### Exercise
Go through the entries below, count every line with the string "agent", and answer with only that number.

### Records
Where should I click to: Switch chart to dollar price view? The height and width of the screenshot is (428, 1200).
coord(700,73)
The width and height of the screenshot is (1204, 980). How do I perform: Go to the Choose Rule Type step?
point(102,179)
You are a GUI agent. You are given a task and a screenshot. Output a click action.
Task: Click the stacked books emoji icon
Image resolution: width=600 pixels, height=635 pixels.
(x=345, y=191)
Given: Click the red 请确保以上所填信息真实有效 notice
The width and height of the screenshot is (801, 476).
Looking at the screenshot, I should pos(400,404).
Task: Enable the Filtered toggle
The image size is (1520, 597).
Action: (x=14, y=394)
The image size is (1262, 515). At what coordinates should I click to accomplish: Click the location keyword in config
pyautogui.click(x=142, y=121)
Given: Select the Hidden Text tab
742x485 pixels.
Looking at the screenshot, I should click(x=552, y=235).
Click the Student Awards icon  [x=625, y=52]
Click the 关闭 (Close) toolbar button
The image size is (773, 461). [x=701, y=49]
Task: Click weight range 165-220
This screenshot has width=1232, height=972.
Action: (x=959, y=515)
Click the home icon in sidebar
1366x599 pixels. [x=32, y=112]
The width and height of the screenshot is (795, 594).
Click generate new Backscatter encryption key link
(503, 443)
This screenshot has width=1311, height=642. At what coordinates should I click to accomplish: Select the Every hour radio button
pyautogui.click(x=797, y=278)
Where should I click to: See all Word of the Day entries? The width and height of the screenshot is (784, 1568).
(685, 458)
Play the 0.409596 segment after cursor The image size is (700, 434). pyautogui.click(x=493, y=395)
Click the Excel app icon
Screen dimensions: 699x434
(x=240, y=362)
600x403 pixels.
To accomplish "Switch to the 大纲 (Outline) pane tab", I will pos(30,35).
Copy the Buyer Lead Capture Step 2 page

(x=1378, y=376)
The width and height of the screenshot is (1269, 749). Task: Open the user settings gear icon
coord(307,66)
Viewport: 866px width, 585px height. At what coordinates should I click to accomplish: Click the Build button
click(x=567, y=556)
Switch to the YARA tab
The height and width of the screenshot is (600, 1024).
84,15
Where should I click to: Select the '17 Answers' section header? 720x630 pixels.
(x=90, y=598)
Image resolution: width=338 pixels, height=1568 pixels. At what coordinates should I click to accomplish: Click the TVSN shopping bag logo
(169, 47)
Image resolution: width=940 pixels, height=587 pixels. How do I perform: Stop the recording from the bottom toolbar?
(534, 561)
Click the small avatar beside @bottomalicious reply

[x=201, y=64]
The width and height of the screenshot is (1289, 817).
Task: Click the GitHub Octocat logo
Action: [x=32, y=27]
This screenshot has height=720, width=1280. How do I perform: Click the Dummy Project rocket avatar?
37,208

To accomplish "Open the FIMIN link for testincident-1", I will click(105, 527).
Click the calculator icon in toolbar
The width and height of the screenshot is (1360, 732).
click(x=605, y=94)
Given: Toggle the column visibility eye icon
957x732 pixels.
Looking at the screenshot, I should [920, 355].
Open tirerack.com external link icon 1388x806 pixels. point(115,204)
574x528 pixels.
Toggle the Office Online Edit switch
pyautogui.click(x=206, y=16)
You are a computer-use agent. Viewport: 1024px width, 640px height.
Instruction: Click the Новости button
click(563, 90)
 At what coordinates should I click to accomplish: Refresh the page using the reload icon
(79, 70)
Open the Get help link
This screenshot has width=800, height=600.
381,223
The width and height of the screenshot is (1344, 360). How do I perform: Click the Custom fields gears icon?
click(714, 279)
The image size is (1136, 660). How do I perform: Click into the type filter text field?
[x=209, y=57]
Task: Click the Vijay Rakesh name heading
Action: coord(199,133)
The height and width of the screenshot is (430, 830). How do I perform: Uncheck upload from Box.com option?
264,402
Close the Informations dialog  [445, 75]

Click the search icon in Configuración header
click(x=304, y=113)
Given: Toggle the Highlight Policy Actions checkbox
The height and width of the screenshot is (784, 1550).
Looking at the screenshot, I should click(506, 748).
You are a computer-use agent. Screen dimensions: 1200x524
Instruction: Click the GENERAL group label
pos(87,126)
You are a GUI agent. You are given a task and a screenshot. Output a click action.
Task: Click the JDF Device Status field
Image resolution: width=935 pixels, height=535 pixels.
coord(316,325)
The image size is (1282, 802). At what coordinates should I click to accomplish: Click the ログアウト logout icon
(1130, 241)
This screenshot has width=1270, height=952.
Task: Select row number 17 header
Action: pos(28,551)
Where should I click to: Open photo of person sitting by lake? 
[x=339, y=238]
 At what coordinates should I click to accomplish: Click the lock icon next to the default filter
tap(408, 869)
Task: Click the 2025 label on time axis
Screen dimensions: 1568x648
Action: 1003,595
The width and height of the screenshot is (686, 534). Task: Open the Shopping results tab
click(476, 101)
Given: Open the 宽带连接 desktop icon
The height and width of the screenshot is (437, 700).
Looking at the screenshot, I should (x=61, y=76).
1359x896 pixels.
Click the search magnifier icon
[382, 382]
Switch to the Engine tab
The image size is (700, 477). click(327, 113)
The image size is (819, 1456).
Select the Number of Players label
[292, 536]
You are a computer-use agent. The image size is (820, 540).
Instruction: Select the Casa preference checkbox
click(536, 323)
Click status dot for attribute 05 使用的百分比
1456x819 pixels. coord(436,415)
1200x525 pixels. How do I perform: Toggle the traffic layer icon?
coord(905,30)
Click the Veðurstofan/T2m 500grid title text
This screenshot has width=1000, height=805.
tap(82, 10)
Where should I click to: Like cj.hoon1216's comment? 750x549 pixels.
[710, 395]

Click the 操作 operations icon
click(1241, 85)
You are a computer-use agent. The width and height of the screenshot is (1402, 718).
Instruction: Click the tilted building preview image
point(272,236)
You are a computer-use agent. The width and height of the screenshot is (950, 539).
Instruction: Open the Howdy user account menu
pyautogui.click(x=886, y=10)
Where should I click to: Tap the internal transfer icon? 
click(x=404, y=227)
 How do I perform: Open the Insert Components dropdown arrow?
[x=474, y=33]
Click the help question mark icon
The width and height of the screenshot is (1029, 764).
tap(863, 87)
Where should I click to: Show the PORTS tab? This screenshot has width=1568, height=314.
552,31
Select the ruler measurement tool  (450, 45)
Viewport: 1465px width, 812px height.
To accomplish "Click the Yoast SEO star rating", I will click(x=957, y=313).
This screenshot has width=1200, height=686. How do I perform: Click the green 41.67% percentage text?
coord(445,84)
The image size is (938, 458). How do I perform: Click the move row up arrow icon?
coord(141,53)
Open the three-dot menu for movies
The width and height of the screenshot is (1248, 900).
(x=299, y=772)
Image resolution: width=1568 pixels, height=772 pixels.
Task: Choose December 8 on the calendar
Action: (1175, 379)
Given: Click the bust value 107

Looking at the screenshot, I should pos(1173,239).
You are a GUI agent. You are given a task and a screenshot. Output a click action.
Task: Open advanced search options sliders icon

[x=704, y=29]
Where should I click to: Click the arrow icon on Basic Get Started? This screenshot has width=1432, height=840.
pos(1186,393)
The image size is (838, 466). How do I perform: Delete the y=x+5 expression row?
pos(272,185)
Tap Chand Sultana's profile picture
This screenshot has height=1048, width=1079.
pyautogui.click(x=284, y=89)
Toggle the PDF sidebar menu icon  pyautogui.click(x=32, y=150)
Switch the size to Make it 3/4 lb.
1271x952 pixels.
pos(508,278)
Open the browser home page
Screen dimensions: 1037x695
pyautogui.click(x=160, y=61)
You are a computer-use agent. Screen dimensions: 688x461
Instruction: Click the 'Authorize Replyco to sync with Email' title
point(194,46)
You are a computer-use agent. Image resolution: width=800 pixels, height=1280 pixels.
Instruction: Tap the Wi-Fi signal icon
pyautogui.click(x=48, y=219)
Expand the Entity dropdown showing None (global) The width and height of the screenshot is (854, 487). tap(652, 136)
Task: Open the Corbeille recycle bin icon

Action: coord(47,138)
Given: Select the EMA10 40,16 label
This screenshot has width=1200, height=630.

### Solved problem
10